§ Data excerpts
---------------
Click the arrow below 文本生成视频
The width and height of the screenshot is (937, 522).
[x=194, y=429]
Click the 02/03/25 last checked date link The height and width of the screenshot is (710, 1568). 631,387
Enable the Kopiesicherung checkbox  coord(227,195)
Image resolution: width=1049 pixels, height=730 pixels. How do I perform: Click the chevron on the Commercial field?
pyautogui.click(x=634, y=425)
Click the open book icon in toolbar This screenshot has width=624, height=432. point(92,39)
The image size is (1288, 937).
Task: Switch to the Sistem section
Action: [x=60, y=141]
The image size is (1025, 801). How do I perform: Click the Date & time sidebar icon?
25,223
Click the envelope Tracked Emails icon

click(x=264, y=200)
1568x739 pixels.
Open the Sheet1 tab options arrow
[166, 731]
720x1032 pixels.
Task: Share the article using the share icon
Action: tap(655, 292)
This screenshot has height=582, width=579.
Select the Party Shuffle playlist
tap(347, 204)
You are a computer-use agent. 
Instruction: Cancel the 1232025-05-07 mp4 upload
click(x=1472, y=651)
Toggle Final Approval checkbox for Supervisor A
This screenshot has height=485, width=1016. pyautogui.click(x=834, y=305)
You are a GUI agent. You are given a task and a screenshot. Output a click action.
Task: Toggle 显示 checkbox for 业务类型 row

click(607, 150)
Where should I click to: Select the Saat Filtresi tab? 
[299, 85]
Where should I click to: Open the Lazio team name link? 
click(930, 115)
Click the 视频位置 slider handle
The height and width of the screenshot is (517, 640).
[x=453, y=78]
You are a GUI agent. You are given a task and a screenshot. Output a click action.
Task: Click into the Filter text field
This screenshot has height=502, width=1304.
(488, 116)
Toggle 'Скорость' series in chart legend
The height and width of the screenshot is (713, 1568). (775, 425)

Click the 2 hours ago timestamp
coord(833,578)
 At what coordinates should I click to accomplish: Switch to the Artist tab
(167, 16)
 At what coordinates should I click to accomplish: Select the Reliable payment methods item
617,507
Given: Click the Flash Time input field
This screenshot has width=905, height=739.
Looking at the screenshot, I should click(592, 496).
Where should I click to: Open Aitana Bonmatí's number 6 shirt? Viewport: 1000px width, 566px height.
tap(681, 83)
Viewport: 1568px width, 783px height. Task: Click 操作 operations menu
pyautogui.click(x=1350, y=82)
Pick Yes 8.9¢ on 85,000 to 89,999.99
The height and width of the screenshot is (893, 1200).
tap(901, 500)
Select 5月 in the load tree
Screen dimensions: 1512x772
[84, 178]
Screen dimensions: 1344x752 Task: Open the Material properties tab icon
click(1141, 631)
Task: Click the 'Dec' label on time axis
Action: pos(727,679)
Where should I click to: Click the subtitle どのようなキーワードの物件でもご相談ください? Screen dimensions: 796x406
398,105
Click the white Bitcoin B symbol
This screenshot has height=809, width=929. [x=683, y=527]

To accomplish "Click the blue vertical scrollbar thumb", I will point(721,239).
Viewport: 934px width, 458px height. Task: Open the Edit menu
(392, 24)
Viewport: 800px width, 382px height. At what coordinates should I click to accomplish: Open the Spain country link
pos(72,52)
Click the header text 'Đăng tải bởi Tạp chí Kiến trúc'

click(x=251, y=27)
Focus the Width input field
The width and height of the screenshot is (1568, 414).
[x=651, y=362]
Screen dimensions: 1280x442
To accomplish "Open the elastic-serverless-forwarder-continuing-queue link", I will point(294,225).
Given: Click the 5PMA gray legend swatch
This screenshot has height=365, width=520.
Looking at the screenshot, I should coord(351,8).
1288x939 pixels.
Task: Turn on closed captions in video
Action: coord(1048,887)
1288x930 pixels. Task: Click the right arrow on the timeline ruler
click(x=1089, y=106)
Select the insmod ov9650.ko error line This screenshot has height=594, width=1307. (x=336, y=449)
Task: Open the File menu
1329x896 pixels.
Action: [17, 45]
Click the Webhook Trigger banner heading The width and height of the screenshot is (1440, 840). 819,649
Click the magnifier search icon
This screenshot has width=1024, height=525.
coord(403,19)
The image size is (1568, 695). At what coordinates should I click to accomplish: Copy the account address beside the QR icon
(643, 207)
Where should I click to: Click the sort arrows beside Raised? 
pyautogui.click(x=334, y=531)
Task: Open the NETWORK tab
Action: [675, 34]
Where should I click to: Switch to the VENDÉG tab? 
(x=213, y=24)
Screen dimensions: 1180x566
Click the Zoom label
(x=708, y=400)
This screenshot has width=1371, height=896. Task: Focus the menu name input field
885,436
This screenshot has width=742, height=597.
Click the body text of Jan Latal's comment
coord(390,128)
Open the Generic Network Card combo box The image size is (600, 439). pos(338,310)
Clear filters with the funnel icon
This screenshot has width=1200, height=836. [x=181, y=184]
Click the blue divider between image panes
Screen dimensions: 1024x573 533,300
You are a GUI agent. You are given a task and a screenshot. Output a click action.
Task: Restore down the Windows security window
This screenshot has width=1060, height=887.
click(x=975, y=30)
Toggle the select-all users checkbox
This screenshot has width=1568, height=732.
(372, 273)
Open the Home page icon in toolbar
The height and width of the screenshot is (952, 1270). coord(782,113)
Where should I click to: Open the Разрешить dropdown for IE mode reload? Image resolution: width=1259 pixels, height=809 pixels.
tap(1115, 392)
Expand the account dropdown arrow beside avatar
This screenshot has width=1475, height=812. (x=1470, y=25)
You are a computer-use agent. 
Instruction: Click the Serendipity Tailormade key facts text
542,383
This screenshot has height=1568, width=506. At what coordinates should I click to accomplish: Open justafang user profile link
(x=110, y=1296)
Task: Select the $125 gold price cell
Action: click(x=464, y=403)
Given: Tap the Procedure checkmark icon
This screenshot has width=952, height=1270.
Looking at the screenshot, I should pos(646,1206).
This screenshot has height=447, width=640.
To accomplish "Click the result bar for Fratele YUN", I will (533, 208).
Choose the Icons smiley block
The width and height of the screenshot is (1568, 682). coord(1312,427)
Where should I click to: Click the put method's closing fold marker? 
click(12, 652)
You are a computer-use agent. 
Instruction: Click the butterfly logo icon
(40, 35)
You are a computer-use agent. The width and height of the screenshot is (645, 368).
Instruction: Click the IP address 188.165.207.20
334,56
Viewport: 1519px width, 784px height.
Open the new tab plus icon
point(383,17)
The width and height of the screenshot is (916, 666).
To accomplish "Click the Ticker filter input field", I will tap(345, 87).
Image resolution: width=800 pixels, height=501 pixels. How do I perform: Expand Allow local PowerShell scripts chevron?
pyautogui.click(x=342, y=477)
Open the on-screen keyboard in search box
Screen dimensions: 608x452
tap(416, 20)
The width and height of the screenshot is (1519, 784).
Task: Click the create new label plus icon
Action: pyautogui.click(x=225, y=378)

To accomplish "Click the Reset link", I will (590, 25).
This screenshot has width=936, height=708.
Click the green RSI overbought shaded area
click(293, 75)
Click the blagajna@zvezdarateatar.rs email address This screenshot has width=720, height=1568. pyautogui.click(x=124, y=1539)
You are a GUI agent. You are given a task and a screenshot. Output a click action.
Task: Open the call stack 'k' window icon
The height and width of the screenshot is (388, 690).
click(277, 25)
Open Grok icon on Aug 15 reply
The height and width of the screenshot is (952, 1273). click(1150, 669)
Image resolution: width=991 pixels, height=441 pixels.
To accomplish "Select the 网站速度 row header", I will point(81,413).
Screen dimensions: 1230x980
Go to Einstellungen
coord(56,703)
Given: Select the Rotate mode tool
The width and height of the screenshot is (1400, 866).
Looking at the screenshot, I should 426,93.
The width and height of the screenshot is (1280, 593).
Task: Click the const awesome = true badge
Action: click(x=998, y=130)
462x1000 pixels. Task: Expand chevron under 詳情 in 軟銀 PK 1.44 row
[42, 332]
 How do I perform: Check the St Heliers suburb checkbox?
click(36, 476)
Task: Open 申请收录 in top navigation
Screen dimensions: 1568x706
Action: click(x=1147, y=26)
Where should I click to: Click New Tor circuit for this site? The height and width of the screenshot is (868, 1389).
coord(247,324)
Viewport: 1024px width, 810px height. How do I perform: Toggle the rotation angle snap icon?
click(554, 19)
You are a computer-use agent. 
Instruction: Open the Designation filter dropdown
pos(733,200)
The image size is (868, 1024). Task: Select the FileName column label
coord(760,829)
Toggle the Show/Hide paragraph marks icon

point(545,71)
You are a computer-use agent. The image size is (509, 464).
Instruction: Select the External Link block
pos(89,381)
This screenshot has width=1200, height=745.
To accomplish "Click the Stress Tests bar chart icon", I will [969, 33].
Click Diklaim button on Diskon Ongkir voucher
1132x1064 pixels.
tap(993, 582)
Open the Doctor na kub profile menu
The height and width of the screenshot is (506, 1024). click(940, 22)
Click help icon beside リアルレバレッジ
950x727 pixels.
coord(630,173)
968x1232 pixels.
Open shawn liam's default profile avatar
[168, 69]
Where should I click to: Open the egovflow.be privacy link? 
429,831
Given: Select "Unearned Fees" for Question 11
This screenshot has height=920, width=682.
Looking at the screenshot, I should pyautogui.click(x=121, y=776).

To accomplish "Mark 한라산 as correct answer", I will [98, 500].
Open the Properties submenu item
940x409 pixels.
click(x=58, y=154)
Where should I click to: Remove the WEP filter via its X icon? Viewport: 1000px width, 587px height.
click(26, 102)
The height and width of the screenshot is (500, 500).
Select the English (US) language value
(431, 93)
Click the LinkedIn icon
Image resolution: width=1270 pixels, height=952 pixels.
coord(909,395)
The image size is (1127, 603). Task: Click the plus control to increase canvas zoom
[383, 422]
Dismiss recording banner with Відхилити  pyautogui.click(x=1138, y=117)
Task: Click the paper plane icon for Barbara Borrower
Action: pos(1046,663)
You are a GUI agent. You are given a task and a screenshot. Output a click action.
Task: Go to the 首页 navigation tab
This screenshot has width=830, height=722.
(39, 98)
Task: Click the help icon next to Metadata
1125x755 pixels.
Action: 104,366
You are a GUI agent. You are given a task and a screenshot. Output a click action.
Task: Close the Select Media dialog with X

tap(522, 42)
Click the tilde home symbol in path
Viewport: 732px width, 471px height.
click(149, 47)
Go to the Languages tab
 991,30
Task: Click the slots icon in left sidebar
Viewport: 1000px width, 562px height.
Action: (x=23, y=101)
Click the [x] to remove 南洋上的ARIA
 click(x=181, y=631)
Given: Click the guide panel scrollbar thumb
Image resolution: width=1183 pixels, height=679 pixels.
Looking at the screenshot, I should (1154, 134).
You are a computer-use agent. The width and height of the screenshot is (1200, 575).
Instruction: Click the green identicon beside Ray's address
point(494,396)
---------------
§ What needs to be done
When you find a line in the records that contains the word "thumb", copy it.

§ Answer area
To accomplish "Click the blue vertical scrollbar thumb", I will point(721,239).
Given: Click the guide panel scrollbar thumb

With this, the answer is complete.